This is a really interesting-looking tieguanyin. Dark brown leaves that are medium-sized. I see some really big leaves and those are a bit lighter. Most other tieguanyin teas I have tried were rolled into pellets, but this one is completely different. The dry leaves offer a really sweet aroma of apricots with a citrus twist. The wet leaves smell even better! More intense apricots with something refreshing. It feels like rain is falling on a hot day in summer.

1997 Vintage Tieguanyin Nannuoshan Tea Adventures

I did one rinse and 4 slightly longer infusions because that is what the brewing instructions say on the website.

Infusion 1 (30 sec): some of the apricots are noticeable right at the start of the infusion. However, these don’t stay around for long as they are quickly replaced by notes of hay and a slight minerality. The finish and aftertaste are good, but the aftertaste is not that intense at first. It’s only after a couple of minutes that the aftertaste becomes more intense. I also think that I didn’t use enough leaves because the infusion itself is rather subtle.

Infusion 2 (60 sec): the color has changed into copper. More notes of hay are noticeable at the beginning and these notes slowly become sweeter towards the finish. The aftertaste has honey to it and feels really sweet. The infusion itself is not as sweet as the aftertaste and I experienced some very mild tannins. This one leaves a nice feeling in the mouth after swallowing. After 4-5 minutes, the tannins slowly return and form a nicely-balanced union with sweet honey.

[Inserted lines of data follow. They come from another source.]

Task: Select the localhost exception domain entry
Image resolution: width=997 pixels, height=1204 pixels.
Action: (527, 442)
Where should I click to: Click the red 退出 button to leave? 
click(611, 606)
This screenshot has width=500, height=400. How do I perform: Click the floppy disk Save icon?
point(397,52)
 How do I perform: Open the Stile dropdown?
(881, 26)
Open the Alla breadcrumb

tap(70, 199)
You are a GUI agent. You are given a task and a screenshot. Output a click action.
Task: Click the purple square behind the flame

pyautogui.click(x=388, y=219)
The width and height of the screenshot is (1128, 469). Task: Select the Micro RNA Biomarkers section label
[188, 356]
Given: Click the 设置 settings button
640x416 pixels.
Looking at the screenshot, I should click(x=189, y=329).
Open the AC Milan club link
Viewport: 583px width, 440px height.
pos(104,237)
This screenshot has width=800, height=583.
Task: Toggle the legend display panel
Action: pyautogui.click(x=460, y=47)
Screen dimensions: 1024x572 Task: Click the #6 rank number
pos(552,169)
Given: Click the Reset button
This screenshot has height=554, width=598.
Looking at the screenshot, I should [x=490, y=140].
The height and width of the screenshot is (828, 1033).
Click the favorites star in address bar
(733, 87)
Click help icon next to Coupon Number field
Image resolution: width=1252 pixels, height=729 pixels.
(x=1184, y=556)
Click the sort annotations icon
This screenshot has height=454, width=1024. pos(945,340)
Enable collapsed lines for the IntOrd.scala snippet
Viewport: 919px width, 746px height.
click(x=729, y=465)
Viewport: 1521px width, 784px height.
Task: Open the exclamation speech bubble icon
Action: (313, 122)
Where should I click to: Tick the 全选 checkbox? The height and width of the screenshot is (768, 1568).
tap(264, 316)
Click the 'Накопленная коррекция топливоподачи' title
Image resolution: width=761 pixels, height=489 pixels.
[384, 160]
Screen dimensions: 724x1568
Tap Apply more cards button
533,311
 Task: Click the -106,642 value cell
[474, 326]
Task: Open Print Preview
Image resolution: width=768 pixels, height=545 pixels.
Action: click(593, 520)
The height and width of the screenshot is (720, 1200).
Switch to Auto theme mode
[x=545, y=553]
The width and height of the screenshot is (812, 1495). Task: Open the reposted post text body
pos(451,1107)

Infusion 3 (60 sec): this one feels gentler at the start. Some hints of hay, but the honey sweetness has moved to the front. Now I’m getting some tannins towards the finish of the infusion. This one is more enjoyable than the previous one as it’s gentler.

Infusion 4 (90 sec): more of the same and it mainly consists of pleasant and gentle apricots that slowly glide through the infusion. The finish is a tiny bit tannic, but nothing too intense.

Conclusion

Overall, this was a pleasant tea session with an unusual tea (at least for me). I barely drink oolong tea, and I have almost no experience drinking aged oolong tea. However, this was an interesting experience.

The session didn’t last that long, but I got a nice combination of tannic notes on one side, and sweet apricots and honey on the other side. The aftertaste is what really stuck with me. It lasted really long and felt as if I had drunk a sweet lemonade.